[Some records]

= = = = = = =

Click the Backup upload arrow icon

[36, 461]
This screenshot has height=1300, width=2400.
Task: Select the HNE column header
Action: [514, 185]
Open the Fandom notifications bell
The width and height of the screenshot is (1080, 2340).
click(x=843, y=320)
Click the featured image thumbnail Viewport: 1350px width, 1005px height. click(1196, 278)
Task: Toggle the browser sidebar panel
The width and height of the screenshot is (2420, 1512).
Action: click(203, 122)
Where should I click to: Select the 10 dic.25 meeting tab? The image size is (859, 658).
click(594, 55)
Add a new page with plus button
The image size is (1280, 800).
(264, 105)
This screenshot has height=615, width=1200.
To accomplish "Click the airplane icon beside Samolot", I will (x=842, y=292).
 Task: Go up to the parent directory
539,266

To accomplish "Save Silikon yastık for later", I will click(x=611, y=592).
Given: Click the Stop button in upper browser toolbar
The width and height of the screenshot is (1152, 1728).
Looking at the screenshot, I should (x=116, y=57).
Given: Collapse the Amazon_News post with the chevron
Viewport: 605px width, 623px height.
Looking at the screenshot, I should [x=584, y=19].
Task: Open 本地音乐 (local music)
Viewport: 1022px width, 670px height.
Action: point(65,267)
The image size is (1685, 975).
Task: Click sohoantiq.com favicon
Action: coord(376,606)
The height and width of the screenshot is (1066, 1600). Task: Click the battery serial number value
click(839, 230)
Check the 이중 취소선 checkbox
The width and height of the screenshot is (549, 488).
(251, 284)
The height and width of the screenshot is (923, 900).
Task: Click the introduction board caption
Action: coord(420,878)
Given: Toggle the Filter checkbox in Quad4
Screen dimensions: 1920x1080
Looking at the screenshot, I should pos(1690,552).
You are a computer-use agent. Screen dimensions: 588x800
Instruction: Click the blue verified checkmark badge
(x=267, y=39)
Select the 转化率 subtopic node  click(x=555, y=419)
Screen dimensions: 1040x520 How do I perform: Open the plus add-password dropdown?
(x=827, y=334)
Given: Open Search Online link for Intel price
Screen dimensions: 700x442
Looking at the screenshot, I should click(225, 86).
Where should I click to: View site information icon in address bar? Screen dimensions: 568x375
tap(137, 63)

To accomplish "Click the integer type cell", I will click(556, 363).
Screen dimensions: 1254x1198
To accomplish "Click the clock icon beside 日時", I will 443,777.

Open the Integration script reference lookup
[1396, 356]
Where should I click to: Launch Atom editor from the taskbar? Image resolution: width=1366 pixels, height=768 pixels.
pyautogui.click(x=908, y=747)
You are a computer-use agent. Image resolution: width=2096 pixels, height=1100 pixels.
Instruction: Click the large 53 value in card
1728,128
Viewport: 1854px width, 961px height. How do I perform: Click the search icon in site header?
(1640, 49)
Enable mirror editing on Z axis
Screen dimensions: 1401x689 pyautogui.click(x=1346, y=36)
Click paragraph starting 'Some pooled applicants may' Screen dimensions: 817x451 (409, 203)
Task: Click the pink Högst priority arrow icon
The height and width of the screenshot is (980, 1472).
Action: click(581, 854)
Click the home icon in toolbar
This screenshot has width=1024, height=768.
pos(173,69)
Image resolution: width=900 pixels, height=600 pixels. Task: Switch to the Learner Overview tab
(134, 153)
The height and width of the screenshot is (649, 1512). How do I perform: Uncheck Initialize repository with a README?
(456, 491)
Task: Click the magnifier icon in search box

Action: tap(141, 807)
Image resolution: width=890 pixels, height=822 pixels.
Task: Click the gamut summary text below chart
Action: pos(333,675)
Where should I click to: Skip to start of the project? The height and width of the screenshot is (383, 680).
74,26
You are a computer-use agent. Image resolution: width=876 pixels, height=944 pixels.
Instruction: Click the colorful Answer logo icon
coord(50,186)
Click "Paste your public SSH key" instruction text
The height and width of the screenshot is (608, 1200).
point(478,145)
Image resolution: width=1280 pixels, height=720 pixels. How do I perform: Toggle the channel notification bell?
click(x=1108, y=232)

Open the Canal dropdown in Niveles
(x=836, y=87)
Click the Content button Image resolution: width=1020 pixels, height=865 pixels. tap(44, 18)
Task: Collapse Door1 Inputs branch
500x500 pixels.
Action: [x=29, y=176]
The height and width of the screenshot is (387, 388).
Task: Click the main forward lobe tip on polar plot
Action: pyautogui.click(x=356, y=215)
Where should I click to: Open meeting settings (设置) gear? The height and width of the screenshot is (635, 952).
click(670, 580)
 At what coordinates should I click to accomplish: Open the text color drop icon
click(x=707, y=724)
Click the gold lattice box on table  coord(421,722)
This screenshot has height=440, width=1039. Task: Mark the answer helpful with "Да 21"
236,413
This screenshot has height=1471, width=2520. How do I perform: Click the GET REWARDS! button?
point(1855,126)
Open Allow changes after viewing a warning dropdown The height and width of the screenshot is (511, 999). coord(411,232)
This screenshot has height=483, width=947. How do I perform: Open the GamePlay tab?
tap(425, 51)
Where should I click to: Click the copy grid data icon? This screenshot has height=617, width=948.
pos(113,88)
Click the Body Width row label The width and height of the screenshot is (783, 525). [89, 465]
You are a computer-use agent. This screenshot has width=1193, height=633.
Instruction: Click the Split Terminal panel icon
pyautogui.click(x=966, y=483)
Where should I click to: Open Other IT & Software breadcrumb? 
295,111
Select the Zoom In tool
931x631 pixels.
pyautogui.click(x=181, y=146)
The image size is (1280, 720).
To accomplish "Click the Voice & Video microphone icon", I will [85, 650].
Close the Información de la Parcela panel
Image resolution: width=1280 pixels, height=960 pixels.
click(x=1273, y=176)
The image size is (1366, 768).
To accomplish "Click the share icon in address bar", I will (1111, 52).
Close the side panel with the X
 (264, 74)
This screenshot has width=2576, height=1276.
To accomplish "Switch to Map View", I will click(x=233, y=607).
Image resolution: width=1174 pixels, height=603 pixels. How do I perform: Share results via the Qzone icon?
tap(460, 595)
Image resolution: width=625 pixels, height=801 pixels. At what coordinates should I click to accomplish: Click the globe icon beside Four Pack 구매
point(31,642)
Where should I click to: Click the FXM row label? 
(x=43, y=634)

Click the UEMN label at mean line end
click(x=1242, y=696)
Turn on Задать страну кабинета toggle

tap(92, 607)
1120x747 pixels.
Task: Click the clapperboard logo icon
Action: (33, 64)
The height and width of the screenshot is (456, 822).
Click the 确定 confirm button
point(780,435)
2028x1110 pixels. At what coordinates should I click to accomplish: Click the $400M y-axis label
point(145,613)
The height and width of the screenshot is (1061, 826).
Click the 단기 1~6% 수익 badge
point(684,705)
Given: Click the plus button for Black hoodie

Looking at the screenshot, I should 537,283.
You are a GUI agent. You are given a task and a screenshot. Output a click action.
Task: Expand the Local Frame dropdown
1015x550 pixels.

= = = = = = =

Print all of the material above again, line for line, without changing a single character.

(RESULT OF THE TASK):
Click the Backup upload arrow icon

[36, 461]
This screenshot has height=1300, width=2400.
Task: Select the HNE column header
Action: [514, 185]
Open the Fandom notifications bell
The width and height of the screenshot is (1080, 2340).
click(x=843, y=320)
Click the featured image thumbnail Viewport: 1350px width, 1005px height. click(1196, 278)
Task: Toggle the browser sidebar panel
The width and height of the screenshot is (2420, 1512).
Action: click(203, 122)
Where should I click to: Select the 10 dic.25 meeting tab? The image size is (859, 658).
click(594, 55)
Add a new page with plus button
The image size is (1280, 800).
(264, 105)
This screenshot has height=615, width=1200.
To accomplish "Click the airplane icon beside Samolot", I will (x=842, y=292).
 Task: Go up to the parent directory
539,266

To accomplish "Save Silikon yastık for later", I will click(x=611, y=592).
Given: Click the Stop button in upper browser toolbar
The width and height of the screenshot is (1152, 1728).
Looking at the screenshot, I should (x=116, y=57).
Given: Collapse the Amazon_News post with the chevron
Viewport: 605px width, 623px height.
Looking at the screenshot, I should [x=584, y=19].
Task: Open 本地音乐 (local music)
Viewport: 1022px width, 670px height.
Action: point(65,267)
The image size is (1685, 975).
Task: Click sohoantiq.com favicon
Action: coord(376,606)
The height and width of the screenshot is (1066, 1600). Task: Click the battery serial number value
click(839, 230)
Check the 이중 취소선 checkbox
The width and height of the screenshot is (549, 488).
(251, 284)
The height and width of the screenshot is (923, 900).
Task: Click the introduction board caption
Action: coord(420,878)
Given: Toggle the Filter checkbox in Quad4
Screen dimensions: 1920x1080
Looking at the screenshot, I should pos(1690,552).
You are a computer-use agent. Screen dimensions: 588x800
Instruction: Click the blue verified checkmark badge
(x=267, y=39)
Select the 转化率 subtopic node  click(x=555, y=419)
Screen dimensions: 1040x520 How do I perform: Open the plus add-password dropdown?
(x=827, y=334)
Given: Open Search Online link for Intel price
Screen dimensions: 700x442
Looking at the screenshot, I should click(225, 86).
Where should I click to: View site information icon in address bar? Screen dimensions: 568x375
tap(137, 63)

To accomplish "Click the integer type cell", I will click(556, 363).
Screen dimensions: 1254x1198
To accomplish "Click the clock icon beside 日時", I will 443,777.

Open the Integration script reference lookup
[1396, 356]
Where should I click to: Launch Atom editor from the taskbar? Image resolution: width=1366 pixels, height=768 pixels.
pyautogui.click(x=908, y=747)
You are a computer-use agent. Image resolution: width=2096 pixels, height=1100 pixels.
Instruction: Click the large 53 value in card
1728,128
Viewport: 1854px width, 961px height. How do I perform: Click the search icon in site header?
(1640, 49)
Enable mirror editing on Z axis
Screen dimensions: 1401x689 pyautogui.click(x=1346, y=36)
Click paragraph starting 'Some pooled applicants may' Screen dimensions: 817x451 (409, 203)
Task: Click the pink Högst priority arrow icon
The height and width of the screenshot is (980, 1472).
Action: click(581, 854)
Click the home icon in toolbar
This screenshot has width=1024, height=768.
pos(173,69)
Image resolution: width=900 pixels, height=600 pixels. Task: Switch to the Learner Overview tab
(134, 153)
The height and width of the screenshot is (649, 1512). How do I perform: Uncheck Initialize repository with a README?
(456, 491)
Task: Click the magnifier icon in search box

Action: tap(141, 807)
Image resolution: width=890 pixels, height=822 pixels.
Task: Click the gamut summary text below chart
Action: pos(333,675)
Where should I click to: Skip to start of the project? The height and width of the screenshot is (383, 680).
74,26
You are a computer-use agent. Image resolution: width=876 pixels, height=944 pixels.
Instruction: Click the colorful Answer logo icon
coord(50,186)
Click "Paste your public SSH key" instruction text
The height and width of the screenshot is (608, 1200).
point(478,145)
Image resolution: width=1280 pixels, height=720 pixels. How do I perform: Toggle the channel notification bell?
click(x=1108, y=232)

Open the Canal dropdown in Niveles
(x=836, y=87)
Click the Content button Image resolution: width=1020 pixels, height=865 pixels. tap(44, 18)
Task: Collapse Door1 Inputs branch
500x500 pixels.
Action: [x=29, y=176]
The height and width of the screenshot is (387, 388).
Task: Click the main forward lobe tip on polar plot
Action: pyautogui.click(x=356, y=215)
Where should I click to: Open meeting settings (设置) gear? The height and width of the screenshot is (635, 952).
click(670, 580)
 At what coordinates should I click to accomplish: Open the text color drop icon
click(x=707, y=724)
Click the gold lattice box on table  coord(421,722)
This screenshot has height=440, width=1039. Task: Mark the answer helpful with "Да 21"
236,413
This screenshot has height=1471, width=2520. How do I perform: Click the GET REWARDS! button?
point(1855,126)
Open Allow changes after viewing a warning dropdown The height and width of the screenshot is (511, 999). coord(411,232)
This screenshot has height=483, width=947. How do I perform: Open the GamePlay tab?
tap(425, 51)
Where should I click to: Click the copy grid data icon? This screenshot has height=617, width=948.
pos(113,88)
Click the Body Width row label The width and height of the screenshot is (783, 525). [89, 465]
You are a computer-use agent. This screenshot has width=1193, height=633.
Instruction: Click the Split Terminal panel icon
pyautogui.click(x=966, y=483)
Where should I click to: Open Other IT & Software breadcrumb? 
295,111
Select the Zoom In tool
931x631 pixels.
pyautogui.click(x=181, y=146)
The image size is (1280, 720).
To accomplish "Click the Voice & Video microphone icon", I will [85, 650].
Close the Información de la Parcela panel
Image resolution: width=1280 pixels, height=960 pixels.
click(x=1273, y=176)
The image size is (1366, 768).
To accomplish "Click the share icon in address bar", I will (1111, 52).
Close the side panel with the X
 (264, 74)
This screenshot has width=2576, height=1276.
To accomplish "Switch to Map View", I will click(x=233, y=607).
Image resolution: width=1174 pixels, height=603 pixels. How do I perform: Share results via the Qzone icon?
tap(460, 595)
Image resolution: width=625 pixels, height=801 pixels. At what coordinates should I click to accomplish: Click the globe icon beside Four Pack 구매
point(31,642)
Where should I click to: Click the FXM row label? 
(x=43, y=634)

Click the UEMN label at mean line end
click(x=1242, y=696)
Turn on Задать страну кабинета toggle

tap(92, 607)
1120x747 pixels.
Task: Click the clapperboard logo icon
Action: (33, 64)
The height and width of the screenshot is (456, 822).
Click the 确定 confirm button
point(780,435)
2028x1110 pixels. At what coordinates should I click to accomplish: Click the $400M y-axis label
point(145,613)
The height and width of the screenshot is (1061, 826).
Click the 단기 1~6% 수익 badge
point(684,705)
Given: Click the plus button for Black hoodie

Looking at the screenshot, I should 537,283.
You are a GUI agent. You are given a task and a screenshot. Output a click action.
Task: Expand the Local Frame dropdown
1015x550 pixels.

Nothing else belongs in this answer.